Their framework, SPEX—short for Spectral Explainer—reframes the problem. Instead of searching exhaustively, it exploits two structural properties. First, sparsity: relatively few interactions actually drive outputs. Second, low-degreeness: influential interactions typically involve only a small subset of features. Using tools from signal processing and coding theory, SPEX can identify these interactions with dramatically fewer computational probes.

A follow-on algorithm called ProxySPEX adds a third property: hierarchy. When a high-order interaction matters, its lower-order subsets usually matter too. That insight cuts the computational cost by roughly ten times.

The concrete results are striking. On a modified trolley problem where the correct answer was unambiguous—but GPT-4o mini got it right only eight percent of the time—standard attribution methods pointed to individual instances of the word "trolley" as culprits. ProxySPEX found something richer: a high-order interaction between both instances of "trolley," plus the words "pulling" and "lever." When those four words were replaced with synonyms, the failure rate dropped to near zero.

The framework also works for mechanistic interpretability—understanding which attention heads inside a model are responsible for specific behaviors. The finding there connects to LeCun's broader point: early layers in transformers are largely linear, with components contributing independently. Later layers are where interactions dominate—where the complex, emergent behavior actually lives.

Understanding those interactions might be essential for knowing when to trust a model. Which connects back to Willison's point about tests being free. The interpretability research tells you why the model succeeded or failed. The testing infrastructure tells you whether it succeeded or failed. Both are load-bearing in any world where we're running agents with real consequences.

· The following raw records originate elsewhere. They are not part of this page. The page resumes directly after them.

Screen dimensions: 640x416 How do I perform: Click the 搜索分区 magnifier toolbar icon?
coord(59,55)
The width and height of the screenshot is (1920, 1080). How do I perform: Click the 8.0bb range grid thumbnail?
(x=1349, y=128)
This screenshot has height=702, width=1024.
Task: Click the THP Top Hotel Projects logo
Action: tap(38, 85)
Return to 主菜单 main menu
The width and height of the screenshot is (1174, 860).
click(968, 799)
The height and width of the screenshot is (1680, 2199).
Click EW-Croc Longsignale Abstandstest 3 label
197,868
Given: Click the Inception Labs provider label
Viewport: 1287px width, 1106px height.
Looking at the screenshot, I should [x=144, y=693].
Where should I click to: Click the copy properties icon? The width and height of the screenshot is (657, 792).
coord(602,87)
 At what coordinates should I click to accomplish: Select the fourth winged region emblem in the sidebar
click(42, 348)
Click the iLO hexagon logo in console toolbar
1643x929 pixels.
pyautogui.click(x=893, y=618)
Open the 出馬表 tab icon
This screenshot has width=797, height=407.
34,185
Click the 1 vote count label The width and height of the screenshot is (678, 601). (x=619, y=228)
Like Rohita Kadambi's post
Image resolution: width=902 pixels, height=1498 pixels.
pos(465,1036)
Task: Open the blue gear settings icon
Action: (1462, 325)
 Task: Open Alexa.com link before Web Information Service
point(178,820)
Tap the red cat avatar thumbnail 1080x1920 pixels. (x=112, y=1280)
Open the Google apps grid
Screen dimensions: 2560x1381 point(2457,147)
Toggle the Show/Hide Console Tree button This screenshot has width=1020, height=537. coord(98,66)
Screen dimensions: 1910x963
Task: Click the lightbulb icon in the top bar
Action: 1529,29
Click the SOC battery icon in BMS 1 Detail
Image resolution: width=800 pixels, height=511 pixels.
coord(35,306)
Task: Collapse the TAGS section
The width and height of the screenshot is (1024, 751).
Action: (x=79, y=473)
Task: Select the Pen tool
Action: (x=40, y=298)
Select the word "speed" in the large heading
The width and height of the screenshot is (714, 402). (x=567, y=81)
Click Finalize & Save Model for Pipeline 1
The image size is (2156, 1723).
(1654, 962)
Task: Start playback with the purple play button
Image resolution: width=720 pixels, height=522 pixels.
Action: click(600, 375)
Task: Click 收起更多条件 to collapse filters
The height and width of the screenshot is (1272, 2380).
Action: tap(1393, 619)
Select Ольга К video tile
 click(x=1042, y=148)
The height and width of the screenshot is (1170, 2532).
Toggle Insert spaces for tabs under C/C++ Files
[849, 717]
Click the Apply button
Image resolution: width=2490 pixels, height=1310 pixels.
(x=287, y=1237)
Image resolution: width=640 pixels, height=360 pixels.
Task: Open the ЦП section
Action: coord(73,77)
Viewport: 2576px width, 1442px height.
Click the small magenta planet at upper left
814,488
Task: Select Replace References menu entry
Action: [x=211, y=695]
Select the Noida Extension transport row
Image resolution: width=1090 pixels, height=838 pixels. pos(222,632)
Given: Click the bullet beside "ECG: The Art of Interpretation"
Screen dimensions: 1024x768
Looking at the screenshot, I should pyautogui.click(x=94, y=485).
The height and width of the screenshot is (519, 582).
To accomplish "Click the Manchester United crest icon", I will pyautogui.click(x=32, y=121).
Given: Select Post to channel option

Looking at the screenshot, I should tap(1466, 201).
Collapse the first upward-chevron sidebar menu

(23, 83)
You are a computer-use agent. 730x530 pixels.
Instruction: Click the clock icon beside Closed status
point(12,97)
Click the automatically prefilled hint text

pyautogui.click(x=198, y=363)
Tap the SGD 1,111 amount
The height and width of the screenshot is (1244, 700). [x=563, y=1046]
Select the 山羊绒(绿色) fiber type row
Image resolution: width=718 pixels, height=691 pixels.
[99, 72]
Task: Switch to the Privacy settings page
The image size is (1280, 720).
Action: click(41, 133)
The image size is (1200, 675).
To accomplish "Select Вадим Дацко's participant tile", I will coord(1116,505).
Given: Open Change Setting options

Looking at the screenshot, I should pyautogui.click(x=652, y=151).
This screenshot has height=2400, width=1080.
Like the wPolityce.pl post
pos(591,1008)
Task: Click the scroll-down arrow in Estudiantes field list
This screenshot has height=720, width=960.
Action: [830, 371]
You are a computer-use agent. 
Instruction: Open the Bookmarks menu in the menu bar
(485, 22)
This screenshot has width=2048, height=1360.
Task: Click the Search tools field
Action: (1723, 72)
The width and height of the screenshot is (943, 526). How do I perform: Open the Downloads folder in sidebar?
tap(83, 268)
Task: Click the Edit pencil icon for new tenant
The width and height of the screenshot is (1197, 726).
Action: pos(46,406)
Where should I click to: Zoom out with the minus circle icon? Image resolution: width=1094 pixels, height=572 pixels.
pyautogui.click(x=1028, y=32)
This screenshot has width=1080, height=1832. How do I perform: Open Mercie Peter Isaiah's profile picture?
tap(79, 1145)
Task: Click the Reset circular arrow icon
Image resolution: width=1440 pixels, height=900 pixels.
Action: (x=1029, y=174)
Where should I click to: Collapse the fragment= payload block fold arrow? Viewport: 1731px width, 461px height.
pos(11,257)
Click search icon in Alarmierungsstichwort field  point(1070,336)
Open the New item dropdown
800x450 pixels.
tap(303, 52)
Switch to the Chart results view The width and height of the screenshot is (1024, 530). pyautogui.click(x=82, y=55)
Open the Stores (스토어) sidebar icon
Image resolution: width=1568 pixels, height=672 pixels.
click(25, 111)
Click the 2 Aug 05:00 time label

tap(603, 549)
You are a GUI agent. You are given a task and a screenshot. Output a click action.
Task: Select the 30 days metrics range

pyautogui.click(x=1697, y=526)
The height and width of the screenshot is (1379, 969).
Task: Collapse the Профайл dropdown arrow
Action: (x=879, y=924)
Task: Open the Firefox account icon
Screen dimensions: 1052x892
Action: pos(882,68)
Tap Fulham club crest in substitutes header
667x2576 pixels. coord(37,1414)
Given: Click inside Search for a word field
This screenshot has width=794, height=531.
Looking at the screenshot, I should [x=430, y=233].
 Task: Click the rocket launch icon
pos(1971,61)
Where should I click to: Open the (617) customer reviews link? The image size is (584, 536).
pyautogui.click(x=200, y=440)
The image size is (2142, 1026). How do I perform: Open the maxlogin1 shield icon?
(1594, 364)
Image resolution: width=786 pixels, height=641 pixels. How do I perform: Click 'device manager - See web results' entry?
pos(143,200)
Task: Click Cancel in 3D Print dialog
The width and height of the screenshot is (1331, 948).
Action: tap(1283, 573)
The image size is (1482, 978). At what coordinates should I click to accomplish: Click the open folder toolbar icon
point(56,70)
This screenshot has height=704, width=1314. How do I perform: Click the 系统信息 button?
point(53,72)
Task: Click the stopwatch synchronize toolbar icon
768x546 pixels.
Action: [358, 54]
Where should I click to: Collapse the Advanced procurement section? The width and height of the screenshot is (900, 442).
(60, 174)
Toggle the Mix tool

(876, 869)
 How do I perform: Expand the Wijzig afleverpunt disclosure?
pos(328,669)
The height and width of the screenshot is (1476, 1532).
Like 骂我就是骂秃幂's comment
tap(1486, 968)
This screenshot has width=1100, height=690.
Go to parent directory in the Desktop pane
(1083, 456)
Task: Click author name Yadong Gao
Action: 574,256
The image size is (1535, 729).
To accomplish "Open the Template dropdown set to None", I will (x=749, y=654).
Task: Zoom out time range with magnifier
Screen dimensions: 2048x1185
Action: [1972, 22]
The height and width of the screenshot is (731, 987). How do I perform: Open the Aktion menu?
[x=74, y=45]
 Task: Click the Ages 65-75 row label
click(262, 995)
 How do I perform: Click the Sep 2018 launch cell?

What ties today's threads together is a single underlying tension: capability is outrunning understanding. We can build things faster than we can audit them, flood platforms faster than communities can filter, and deploy models into physical environments before we've mapped what's actually happening inside them. The most interesting work happening right now—from SPEX to world models to careful agentic engineering—is all trying to close that gap.